* PASSAGE:
Courses Taught: Principles of Financial Accounting and Principles of Managerial Accounting.

Course Assessed: Principles of Managerial Accounting.

Type of Assessment: Rubrics-based assessment of a project.

Objective V: Substantiate the understanding and application of corporate finance topics, such as the time value of money, risk, and capital budgeting.

Course Taught: Principles of Finance and Investment.

Course Assessed: Principles of Finance and Investment.

Type of Assessment: Rubrics-based assessment of a project.

Learning Outcome III: Contextual Knowledge - Students will show an understanding of how the external environment, especially the legal, technological, and international dimensions of the environment, affects managerial decision-making and business policies and practices.

Courses Taught: Many courses, as seen below.

Course Assessed: Seminar in Strategic Management

Type of Assessment: Rubrics-based assessment of a project.

Objective I: Provide an understanding and appreciation of how legal and regulatory factors affect managerial decision-making in organizations.

Courses Taught: Principles of Management, Legal Environment of Business, and International Business. In addition, every functional area course discusses the significant legal and regulatory issues pertaining to that functional area.

Course Assessed: Legal Environment of Business.

Type of Assessment: Rubrics-based assessment of a paper.

Objective II: Ensure that students understand the technological factors affecting businesses and their competitive positions and are able to comprehend and appreciate the intricacies of information systems and information technology.

Course Taught: Management Information Systems.

Course Assessed: Management Information Systems.

Type of Assessment: Rubrics-based assessment of a project.

Objective III: Offer students an opportunity to see how the international and global dimensions of business affect the destinies of organizations.

Courses Taught - International Business and every course in the management program as the international considerations are discussed not only in the specialized international business class, but also inter-woven throughout other courses as well.

* TASK OBJECTIVE:
Rewrite the assessment passage starting at "Objective II: Ensure" and ending at "courses as well.", replacing "Management Information Systems" with "Business Information Systems".

Stored records
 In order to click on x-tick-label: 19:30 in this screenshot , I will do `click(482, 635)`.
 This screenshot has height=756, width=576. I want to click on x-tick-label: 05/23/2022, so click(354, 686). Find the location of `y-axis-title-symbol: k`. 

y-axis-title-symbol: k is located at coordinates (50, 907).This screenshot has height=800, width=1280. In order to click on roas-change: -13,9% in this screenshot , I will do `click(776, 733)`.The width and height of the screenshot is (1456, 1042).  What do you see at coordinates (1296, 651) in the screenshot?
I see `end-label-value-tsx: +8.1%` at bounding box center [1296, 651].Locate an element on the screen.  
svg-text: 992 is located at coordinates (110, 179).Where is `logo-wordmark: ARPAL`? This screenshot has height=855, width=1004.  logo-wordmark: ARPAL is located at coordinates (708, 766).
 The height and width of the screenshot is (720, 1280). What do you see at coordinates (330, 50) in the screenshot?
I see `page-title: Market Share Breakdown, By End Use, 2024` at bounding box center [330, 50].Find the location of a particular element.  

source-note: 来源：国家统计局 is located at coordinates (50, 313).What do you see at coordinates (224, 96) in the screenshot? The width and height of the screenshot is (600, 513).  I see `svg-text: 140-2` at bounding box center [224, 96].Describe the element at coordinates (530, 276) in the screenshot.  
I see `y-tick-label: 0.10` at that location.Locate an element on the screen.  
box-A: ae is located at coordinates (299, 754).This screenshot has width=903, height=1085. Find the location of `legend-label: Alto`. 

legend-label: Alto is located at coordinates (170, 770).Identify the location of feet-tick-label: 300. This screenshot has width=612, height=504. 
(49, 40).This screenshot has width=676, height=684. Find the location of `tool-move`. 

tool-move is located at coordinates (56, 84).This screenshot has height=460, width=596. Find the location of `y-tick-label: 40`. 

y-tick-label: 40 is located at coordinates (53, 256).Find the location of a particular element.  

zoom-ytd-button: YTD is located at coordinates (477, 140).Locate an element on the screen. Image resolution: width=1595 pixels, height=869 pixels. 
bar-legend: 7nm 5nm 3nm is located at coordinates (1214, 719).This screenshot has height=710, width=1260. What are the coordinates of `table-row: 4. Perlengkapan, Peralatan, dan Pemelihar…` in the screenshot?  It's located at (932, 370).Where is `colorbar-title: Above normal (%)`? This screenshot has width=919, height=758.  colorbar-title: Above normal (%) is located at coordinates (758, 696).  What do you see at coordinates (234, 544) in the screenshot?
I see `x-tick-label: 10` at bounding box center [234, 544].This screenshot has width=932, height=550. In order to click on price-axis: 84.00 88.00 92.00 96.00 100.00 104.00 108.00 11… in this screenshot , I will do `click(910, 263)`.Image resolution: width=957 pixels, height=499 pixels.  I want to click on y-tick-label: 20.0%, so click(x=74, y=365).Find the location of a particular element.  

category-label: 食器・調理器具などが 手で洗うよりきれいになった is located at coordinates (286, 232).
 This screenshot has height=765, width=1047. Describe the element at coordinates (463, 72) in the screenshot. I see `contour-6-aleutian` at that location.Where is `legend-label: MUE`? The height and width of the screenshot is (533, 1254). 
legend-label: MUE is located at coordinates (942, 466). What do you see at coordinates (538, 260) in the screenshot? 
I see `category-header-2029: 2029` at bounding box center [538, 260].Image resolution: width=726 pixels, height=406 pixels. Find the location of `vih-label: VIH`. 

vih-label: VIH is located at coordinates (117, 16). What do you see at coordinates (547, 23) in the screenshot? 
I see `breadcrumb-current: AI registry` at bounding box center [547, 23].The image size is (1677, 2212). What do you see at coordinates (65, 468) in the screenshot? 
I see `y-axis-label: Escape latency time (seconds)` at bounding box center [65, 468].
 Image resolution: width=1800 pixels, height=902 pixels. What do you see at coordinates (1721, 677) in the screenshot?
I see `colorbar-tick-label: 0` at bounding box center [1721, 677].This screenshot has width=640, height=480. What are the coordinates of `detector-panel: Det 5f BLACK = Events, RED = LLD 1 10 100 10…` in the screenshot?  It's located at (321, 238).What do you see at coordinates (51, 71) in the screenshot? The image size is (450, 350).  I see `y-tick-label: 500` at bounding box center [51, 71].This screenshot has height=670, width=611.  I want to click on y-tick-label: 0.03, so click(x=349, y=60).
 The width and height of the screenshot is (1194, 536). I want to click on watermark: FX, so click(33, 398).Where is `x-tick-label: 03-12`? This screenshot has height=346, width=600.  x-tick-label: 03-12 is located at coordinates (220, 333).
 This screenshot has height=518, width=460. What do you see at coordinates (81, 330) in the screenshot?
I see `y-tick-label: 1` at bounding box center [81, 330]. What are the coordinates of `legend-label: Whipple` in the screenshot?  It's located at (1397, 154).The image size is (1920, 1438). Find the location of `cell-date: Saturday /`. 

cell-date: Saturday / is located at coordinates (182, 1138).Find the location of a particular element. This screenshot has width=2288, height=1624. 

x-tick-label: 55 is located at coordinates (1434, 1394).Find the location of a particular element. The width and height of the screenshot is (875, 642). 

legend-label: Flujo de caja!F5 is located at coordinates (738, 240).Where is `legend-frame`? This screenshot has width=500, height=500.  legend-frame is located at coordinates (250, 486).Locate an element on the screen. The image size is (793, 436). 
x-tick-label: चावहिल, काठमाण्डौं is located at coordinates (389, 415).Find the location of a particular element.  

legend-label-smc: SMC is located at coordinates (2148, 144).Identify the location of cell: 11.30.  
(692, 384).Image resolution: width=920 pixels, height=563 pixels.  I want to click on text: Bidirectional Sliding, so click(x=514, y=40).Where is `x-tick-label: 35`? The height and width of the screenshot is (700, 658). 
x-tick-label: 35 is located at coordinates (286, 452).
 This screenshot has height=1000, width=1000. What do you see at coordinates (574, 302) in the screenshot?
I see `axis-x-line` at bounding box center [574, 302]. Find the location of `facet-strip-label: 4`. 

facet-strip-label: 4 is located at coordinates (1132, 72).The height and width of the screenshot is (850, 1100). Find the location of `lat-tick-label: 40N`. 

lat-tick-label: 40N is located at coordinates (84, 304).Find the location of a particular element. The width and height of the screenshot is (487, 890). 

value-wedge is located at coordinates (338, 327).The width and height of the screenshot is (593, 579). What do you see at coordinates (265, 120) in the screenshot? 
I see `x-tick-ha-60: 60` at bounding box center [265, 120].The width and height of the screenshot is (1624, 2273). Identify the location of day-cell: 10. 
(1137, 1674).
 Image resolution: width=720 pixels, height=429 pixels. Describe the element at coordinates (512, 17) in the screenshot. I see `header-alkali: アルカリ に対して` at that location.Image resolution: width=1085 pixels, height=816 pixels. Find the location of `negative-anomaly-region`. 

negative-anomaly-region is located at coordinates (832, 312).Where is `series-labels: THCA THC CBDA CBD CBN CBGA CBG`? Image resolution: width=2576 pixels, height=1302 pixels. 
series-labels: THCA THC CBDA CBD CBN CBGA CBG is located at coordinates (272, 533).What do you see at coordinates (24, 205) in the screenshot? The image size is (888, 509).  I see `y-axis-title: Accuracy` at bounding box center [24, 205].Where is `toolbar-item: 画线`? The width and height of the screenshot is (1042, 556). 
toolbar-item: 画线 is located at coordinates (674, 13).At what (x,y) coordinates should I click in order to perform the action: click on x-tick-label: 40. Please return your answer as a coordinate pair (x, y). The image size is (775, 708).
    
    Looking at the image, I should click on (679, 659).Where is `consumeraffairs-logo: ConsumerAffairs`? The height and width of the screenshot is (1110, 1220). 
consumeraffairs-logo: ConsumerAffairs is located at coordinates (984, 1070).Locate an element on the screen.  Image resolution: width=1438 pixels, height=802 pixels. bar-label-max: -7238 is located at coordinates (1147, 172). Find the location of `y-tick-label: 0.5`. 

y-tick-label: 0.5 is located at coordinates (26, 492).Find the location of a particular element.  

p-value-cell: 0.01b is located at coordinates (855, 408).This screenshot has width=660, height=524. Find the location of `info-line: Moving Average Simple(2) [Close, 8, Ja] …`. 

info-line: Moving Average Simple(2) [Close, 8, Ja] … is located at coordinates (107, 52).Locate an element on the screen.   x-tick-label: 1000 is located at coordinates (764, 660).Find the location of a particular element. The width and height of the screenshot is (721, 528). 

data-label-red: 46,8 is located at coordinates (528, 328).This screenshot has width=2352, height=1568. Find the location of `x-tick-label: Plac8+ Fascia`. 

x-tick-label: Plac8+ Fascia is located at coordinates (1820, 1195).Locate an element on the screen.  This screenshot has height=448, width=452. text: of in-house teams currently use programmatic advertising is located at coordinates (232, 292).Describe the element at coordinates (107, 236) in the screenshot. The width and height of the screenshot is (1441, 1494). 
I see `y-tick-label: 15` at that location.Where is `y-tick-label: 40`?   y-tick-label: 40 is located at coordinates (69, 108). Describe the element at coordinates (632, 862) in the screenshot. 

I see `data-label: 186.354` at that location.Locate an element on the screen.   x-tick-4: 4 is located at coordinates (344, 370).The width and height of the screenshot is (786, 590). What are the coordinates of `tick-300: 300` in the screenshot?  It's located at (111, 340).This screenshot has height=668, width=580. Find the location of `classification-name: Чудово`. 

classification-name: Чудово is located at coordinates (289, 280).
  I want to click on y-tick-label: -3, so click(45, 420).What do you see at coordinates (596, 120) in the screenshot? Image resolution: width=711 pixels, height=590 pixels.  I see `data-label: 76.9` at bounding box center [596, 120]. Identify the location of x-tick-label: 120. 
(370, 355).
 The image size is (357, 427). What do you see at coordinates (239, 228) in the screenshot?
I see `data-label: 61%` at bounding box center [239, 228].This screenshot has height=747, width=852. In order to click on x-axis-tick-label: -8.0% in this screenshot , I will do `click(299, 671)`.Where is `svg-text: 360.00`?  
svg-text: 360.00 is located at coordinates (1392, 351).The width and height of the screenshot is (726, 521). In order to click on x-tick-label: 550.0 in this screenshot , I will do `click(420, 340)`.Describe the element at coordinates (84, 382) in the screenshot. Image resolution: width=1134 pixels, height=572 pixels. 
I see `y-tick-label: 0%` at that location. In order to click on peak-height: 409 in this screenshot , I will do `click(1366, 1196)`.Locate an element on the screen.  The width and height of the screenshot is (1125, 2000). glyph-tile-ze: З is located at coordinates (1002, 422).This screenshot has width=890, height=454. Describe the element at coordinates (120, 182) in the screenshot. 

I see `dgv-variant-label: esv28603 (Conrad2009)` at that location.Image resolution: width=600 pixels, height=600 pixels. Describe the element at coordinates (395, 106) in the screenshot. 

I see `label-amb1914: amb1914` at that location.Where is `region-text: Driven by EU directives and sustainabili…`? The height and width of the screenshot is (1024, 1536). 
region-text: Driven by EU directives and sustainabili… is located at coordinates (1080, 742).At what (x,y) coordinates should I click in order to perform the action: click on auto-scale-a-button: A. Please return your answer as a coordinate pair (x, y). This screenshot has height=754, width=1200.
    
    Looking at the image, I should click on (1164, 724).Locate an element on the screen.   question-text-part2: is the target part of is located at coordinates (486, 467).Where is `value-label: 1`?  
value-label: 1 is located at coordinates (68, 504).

* RESULT BELOW:
Objective II: Ensure that students understand the technological factors affecting businesses and their competitive positions and are able to comprehend and appreciate the intricacies of information systems and information technology.

Course Taught: Business Information Systems.

Course Assessed: Business Information Systems.

Type of Assessment: Rubrics-based assessment of a project.

Objective III: Offer students an opportunity to see how the international and global dimensions of business affect the destinies of organizations.

Courses Taught - International Business and every course in the management program as the international considerations are discussed not only in the specialized international business class, but also inter-woven throughout other courses as well.